A question about training on weather conditions

hsleiman1 opened this issue 10 months ago · comments

Hello,

I ran a training from clear to snowy on BDD100K. After epoch 15, the loss is almost stable. Is this normal?

Killian Steunou · Answer 1 · Thu Jul 13 2023 16:18:22 GMT+0800 (China Standard Time)

Hi @hsleiman1, in order for us to help you, could you please provide the full command line you used and any relevant information to replicate your problem (python version, which os are you on and which version, pytorch version, gpu type...)?
Thank you!

Emmanuel Benazera · Answer 2 · Thu Jul 13 2023 17:54:55 GMT+0800 (China Standard Time)

Also try without multimodal first.

hsleiman1 · Answer 3 · Thu Jul 13 2023 18:16:16 GMT+0800 (China Standard Time)

Hello,

The training command is as follows:

python train.py --dataroot datasets/clear2snowy --checkpoints_dir checkpoints --name clear2snowy --output_display_env clear2snowy --output_display_freq 50 --output_print_freq 50 --train_G_lr 0.0002 --train_D_lr 0.0001 --data_crop_size 512 --data_load_size 512 --data_dataset_mode unaligned_labeled_mask_online --model_type cut --train_batch_size 3 --train_iter_size 4 --model_input_nc 3 --model_output_nc 3 --f_s_net segformer --f_s_config_segformer models/configs/segformer/segformer_config_b0.py --train_mask_f_s_B --f_s_semantic_nclasses 11 --G_netG segformer_attn_conv --G_config_segformer models/configs/segformer/segformer_config_b0.json --data_online_creation_crop_size_A 512 --data_online_creation_crop_delta_A 64 --data_online_creation_mask_delta_A 64 --data_online_creation_crop_size_B 512 --data_online_creation_crop_delta_B 64 --dataaug_D_noise 0.01 --data_online_creation_mask_delta_B 64 --alg_cut_nce_idt --train_sem_use_label_B --D_netDs projected_d basic vision_aided --D_proj_interp 512 --D_proj_network_type vitsmall --train_G_ema --G_padding_type reflect --train_optim adam --dataaug_no_rotate --train_sem_idt --model_multimodal --train_mm_nz 16 --G_netE resnet_512 --f_s_class_weights 1 10 10 1 5 5 10 10 30 50 50 --output_display_aim_server 127.0.0.1 --output_display_visdom_port 8501 --gpu_id 0,1,2,3

I am using 4 nvidia L4 and torch==2.0.1.

Is this information sufficient?

hsleiman1 · Answer 4 · Thu Jul 13 2023 18:16:58 GMT+0800 (China Standard Time)

Also try without multimodal first.

Could you please give more details on this? or a link?

Thanks!

hsleiman1 · Answer 5 · Thu Jul 20 2023 16:38:35 GMT+0800 (China Standard Time)

Hi, I have tried by removing the --model_multimodal option, these are the current results.

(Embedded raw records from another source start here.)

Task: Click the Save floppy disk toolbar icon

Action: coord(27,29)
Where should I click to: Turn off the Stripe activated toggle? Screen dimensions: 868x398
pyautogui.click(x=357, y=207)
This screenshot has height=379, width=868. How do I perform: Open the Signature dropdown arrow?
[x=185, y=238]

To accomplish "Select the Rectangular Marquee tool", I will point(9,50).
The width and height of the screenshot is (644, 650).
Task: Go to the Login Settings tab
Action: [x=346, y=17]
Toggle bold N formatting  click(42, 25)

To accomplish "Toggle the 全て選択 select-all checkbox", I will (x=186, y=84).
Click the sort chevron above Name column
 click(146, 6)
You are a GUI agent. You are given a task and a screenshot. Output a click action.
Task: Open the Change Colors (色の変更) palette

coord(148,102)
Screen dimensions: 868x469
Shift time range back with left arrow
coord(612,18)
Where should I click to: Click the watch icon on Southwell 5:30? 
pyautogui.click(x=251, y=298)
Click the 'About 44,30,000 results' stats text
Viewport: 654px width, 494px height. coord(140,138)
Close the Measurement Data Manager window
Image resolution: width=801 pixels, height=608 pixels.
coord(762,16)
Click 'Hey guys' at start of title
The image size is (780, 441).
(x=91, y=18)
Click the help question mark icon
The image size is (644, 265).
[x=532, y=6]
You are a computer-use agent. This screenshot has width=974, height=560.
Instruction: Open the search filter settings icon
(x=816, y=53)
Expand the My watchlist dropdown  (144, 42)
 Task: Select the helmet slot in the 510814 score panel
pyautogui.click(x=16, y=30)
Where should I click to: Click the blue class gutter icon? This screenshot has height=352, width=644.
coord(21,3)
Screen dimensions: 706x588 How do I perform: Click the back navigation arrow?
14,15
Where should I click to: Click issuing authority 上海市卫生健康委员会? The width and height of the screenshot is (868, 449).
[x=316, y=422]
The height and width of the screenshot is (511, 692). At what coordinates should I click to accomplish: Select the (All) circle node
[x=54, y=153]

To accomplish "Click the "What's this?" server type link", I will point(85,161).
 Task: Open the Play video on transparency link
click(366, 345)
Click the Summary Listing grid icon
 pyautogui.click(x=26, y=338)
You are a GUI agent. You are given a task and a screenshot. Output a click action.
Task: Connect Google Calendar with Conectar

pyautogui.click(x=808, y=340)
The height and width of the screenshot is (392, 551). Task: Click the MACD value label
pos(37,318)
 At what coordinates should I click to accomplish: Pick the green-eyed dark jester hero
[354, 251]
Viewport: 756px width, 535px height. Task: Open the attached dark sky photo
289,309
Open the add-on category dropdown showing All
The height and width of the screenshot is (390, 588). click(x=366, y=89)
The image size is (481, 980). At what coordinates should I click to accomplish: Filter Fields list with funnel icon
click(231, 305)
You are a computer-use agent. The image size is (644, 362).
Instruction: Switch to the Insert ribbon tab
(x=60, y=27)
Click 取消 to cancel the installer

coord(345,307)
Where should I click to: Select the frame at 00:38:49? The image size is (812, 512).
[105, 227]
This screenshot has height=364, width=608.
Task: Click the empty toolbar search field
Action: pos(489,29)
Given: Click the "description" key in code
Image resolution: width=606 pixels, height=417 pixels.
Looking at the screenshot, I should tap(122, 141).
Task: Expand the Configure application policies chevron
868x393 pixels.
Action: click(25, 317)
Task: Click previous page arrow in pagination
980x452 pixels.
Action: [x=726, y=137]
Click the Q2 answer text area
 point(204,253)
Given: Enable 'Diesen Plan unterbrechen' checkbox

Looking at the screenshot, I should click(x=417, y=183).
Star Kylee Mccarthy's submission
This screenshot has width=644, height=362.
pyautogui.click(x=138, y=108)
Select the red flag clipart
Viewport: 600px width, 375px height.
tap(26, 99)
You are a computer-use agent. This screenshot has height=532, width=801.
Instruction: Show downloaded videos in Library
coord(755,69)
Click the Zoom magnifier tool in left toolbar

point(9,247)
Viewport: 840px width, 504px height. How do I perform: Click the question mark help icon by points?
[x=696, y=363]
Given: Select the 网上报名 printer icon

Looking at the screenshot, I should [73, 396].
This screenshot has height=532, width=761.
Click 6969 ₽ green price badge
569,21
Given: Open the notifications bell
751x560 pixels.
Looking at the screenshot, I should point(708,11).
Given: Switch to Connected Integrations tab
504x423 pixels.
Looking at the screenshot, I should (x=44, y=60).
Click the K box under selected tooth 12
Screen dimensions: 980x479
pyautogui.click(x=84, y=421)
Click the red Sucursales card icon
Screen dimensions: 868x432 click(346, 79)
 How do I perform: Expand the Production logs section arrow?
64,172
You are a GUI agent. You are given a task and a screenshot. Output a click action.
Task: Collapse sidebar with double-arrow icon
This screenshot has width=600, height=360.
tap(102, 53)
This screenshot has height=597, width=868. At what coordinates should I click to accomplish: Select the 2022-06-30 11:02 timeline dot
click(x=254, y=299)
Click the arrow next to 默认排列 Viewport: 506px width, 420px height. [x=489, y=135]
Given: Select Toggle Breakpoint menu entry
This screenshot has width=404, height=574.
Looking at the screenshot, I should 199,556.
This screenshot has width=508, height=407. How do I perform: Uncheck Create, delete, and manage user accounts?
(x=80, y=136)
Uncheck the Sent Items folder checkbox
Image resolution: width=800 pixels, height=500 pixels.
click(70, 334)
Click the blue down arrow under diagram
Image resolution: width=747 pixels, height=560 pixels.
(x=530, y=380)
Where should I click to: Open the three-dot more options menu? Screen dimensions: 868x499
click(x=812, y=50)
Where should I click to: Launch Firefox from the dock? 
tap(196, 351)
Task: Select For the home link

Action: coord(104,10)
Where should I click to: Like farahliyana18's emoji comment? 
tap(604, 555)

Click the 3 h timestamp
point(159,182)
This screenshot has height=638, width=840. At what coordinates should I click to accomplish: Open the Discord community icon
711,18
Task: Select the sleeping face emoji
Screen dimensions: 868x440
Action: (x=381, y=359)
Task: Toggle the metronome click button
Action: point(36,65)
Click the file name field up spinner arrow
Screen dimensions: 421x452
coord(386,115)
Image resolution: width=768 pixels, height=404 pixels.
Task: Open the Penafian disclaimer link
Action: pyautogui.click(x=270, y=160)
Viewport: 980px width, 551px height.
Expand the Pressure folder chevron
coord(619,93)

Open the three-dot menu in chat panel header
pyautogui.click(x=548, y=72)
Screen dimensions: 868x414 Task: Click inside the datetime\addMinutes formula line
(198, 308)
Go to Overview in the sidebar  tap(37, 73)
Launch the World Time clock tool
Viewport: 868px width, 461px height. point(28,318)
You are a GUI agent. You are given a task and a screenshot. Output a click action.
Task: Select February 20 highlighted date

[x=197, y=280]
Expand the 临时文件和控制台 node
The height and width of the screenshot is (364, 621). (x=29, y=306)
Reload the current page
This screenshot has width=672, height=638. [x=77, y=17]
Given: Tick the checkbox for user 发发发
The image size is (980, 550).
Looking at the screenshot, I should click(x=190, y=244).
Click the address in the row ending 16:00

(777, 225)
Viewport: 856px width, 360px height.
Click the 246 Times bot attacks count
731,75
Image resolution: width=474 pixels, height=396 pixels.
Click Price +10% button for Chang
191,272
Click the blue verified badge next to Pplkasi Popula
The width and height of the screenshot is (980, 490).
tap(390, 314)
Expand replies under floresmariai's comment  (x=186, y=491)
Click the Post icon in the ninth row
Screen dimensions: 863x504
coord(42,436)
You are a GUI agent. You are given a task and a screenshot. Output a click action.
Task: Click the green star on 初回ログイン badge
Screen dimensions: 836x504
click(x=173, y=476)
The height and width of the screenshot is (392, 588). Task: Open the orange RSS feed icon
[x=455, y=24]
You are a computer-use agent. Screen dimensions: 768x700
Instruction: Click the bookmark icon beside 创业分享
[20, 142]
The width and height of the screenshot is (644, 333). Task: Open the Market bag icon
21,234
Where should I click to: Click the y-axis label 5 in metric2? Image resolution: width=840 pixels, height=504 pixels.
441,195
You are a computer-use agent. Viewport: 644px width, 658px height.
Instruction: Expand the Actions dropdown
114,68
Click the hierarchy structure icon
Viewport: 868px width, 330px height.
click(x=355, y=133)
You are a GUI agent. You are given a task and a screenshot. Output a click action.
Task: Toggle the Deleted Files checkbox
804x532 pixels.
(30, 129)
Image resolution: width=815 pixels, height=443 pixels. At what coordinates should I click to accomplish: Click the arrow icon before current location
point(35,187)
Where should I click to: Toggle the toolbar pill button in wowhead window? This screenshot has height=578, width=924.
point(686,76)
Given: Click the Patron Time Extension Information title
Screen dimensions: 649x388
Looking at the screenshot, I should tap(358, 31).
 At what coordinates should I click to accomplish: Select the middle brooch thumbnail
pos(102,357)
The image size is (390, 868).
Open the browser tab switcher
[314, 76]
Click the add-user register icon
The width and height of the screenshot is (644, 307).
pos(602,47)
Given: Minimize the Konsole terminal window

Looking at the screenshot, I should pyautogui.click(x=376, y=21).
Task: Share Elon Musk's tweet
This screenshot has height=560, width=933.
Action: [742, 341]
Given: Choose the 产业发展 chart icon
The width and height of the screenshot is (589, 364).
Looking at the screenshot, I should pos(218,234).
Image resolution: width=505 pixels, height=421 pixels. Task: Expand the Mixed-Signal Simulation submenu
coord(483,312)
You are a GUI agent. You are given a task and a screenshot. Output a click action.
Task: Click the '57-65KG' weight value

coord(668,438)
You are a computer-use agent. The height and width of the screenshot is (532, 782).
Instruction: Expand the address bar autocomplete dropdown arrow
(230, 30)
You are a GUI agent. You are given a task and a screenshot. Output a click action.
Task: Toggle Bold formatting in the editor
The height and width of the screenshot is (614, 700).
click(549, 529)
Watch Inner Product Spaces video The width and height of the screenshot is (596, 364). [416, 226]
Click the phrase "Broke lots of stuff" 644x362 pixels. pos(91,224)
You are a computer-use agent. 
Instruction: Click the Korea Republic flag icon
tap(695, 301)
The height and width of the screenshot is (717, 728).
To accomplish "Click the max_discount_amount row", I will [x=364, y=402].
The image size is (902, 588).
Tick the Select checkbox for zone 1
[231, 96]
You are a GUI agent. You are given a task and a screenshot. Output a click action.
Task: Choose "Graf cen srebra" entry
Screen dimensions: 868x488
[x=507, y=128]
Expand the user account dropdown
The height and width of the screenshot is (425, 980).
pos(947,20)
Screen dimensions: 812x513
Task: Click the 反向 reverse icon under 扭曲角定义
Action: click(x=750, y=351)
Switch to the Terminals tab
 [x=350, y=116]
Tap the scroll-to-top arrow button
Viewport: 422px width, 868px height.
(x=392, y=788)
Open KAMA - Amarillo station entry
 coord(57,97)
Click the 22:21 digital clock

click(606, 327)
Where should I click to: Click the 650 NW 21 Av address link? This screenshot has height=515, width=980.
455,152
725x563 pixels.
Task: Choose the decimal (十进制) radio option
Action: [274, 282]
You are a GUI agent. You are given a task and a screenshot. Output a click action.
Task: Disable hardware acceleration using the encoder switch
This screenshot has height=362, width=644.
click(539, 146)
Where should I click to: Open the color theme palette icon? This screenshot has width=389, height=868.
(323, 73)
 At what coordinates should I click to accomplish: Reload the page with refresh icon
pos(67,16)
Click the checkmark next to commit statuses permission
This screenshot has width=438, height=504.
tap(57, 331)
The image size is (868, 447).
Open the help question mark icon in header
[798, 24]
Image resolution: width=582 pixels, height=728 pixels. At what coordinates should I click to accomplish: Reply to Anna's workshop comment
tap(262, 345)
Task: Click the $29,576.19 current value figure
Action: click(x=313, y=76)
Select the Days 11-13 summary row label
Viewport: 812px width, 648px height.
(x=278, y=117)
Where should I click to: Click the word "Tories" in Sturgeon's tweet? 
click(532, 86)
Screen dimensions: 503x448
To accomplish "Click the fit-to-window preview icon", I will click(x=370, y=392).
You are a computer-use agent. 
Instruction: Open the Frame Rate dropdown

Is this better in your opinion? Should I continue the train? Thanks!

Emmanuel Benazera · Answer 6 · Fri Jul 21 2023 17:03:38 GMT+0800 (China Standard Time)

@hsleiman1 you are missing the --train_semantic_mask option, thus the semantic network is not trained. You can see it on the visdom since there's no f_s loss.

Emmanuel Benazera · Answer 7 · Fri Jul 21 2023 17:07:01 GMT+0800 (China Standard Time)

Additionally, it is --f_s_config_segformer models/configs/segformer/segformer_config_b0.json and not .py.

hsleiman1 · Answer 8 · Fri Jul 21 2023 19:50:25 GMT+0800 (China Standard Time)

Thank you, I will run with the following configuration and check:

python train.py --dataroot datasets/clear2snowy --checkpoints_dir checkpoints2 --name clear2snowy2 --output_display_env clear2snowy2 --output_display_freq 50 --output_print_freq 50 --train_G_lr 0.0002 --train_D_lr 0.0001 --data_crop_size 512 --data_load_size 512 --data_dataset_mode unaligned_labeled_mask_online --model_type cut --train_batch_size 3 --train_iter_size 4 --model_input_nc 3 --model_output_nc 3 --f_s_net segformer --f_s_config_segformer models/configs/segformer/segformer_config_b0.json --train_semantic_mask --train_mask_f_s_B --f_s_semantic_nclasses 11 --G_netG segformer_attn_conv --G_config_segformer models/configs/segformer/segformer_config_b0.json --data_online_creation_crop_size_A 512 --data_online_creation_crop_delta_A 64 --data_online_creation_mask_delta_A 64 --data_online_creation_crop_size_B 512 --data_online_creation_crop_delta_B 64 --dataaug_D_noise 0.01 --data_online_creation_mask_delta_B 64 --alg_cut_nce_idt --train_sem_use_label_B --D_netDs projected_d basic vision_aided --D_proj_interp 512 --D_proj_network_type vitsmall --train_G_ema --G_padding_type reflect --train_optim adam --dataaug_no_rotate --train_sem_idt --train_mm_nz 16 --G_netE resnet_512 --f_s_class_weights 1 10 10 1 5 5 10 10 30 50 50 --output_display_aim_server 127.0.0.1 --output_display_visdom_port 8501 --gpu_id 0,1,2,3

Emmanuel Benazera · Answer 9 · Mon Jul 24 2023 23:10:35 GMT+0800 (China Standard Time)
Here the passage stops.